» **INSTRUCTION**
Rewrite the rows from the very first one through the row that contains "Looking at the screenshot, I should coord(353,450).", putting "view icon" in place of "eye icon" and changing nothing else.

╭─ RECORDED DATA

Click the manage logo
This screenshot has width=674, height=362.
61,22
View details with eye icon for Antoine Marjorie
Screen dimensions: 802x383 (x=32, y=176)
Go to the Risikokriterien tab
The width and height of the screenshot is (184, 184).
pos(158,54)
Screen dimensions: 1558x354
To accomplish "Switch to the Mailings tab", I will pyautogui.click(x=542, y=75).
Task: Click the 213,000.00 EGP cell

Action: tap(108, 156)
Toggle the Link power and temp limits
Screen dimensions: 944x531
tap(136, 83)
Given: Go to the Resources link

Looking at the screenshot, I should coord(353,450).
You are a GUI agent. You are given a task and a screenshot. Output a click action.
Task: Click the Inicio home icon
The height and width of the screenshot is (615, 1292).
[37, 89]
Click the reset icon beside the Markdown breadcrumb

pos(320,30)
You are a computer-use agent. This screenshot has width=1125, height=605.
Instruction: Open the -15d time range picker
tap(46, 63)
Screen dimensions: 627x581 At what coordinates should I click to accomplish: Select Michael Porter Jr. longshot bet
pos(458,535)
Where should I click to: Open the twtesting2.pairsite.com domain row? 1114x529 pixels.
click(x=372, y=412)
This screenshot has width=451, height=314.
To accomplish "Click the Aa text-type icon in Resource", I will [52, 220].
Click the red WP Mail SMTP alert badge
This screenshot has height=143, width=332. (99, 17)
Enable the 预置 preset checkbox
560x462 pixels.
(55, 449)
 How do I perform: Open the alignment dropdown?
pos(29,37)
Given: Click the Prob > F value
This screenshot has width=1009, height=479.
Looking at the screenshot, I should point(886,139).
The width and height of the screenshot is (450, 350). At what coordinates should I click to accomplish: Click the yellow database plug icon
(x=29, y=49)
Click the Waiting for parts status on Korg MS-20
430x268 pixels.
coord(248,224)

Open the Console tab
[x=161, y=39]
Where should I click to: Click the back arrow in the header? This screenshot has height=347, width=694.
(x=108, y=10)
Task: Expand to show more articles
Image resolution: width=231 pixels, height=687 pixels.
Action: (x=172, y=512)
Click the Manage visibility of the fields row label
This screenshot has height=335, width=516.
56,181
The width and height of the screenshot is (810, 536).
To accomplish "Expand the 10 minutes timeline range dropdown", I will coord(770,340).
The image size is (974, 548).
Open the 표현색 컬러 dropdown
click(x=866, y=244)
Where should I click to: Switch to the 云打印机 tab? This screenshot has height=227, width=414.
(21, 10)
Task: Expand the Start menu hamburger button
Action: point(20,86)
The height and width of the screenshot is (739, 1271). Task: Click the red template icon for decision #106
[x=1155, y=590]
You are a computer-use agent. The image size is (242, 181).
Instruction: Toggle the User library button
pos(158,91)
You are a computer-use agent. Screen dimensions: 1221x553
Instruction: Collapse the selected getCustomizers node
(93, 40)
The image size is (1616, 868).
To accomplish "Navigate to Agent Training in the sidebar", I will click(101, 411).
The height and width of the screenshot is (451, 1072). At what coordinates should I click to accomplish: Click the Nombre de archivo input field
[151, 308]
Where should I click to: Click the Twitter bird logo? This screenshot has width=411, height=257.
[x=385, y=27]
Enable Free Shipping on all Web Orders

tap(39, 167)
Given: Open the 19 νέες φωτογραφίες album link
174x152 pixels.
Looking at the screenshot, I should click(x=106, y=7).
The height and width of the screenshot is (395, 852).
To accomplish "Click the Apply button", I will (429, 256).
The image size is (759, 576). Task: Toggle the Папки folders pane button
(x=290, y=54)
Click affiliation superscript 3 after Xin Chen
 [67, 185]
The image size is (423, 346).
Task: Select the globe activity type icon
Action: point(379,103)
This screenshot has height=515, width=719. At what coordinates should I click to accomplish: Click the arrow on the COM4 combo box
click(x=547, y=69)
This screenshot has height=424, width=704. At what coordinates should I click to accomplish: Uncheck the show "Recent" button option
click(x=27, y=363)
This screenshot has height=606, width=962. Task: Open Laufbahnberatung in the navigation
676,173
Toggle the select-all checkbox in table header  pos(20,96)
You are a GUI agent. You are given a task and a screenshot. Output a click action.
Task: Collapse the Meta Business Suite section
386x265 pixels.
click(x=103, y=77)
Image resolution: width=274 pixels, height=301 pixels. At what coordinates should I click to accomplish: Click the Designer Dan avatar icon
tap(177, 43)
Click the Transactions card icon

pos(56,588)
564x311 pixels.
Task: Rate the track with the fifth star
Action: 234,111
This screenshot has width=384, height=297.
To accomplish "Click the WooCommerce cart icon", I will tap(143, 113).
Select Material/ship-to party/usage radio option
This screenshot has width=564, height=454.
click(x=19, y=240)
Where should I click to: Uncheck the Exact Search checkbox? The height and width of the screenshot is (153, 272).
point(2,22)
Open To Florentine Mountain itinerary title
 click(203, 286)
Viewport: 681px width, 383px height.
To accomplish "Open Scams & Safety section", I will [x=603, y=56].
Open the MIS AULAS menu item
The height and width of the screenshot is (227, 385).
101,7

╰─

» **TASK ANSWER**
Click the manage logo
This screenshot has width=674, height=362.
61,22
View details with view icon for Antoine Marjorie
Screen dimensions: 802x383 (x=32, y=176)
Go to the Risikokriterien tab
The width and height of the screenshot is (184, 184).
pos(158,54)
Screen dimensions: 1558x354
To accomplish "Switch to the Mailings tab", I will pyautogui.click(x=542, y=75).
Task: Click the 213,000.00 EGP cell

Action: tap(108, 156)
Toggle the Link power and temp limits
Screen dimensions: 944x531
tap(136, 83)
Given: Go to the Resources link

Looking at the screenshot, I should coord(353,450).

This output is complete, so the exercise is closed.